Women in the Western

Women in the Western PDF Author: Matheson Sue Matheson
Publisher: Edinburgh University Press
ISBN: 1474444164
Category : Performing Arts
Languages : en
Pages : 443

Book Description
In Westerns, women transmit complicated cultural coding about the nature of westward expansionism, heroism, family life, manliness and American femininity. As the genre changes and matures, depictions of women have transitioned from traditional to more modern roles.
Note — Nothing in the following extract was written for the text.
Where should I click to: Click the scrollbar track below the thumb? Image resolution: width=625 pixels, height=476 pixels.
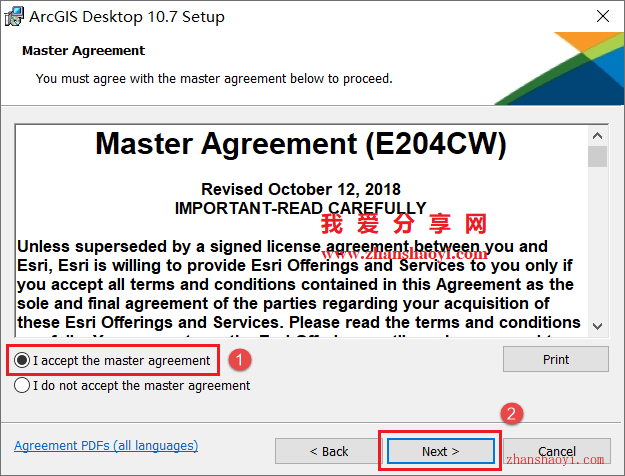[597, 242]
Frontier Feminine charts these significant shifts in the Western's transmission of gender values and expectations and aims to expand the critical arena in which Western film is situated by acknowledging the importance of women in this genre.

The Euro-Western

The Euro-Western PDF Author: Lee Broughton
Publisher: Bloomsbury Publishing
ISBN: 085772942X
Category : Social Science
Languages : en
Pages : 288

Book Description
The Western has always been inextricably linked to the USA, and studies have continually sought to connect its historical development to changes in American society and Hollywood innovations. Focusing new critical attention on films produced in Germany, Italy and Britain, this timely book offers a radical rereading of the evolutionary history of the Western and brings a vital international dimension to its study. Lee Broughton argues not only that European films possess a special significance in terms of the genre's global development, but also that many offered groundbreaking and progressive representations of traditional Wild West 'Others': Native Americans, African Americans and so-called 'strong women'. European Westerns investigates how the histories of Germany, Italy and Britain - and the idiosyncrasies of their respective national film industries - influenced representations of the self and 'Other', shedding light on the broader cultural, historical and political contexts that shaped European engagement with the genre.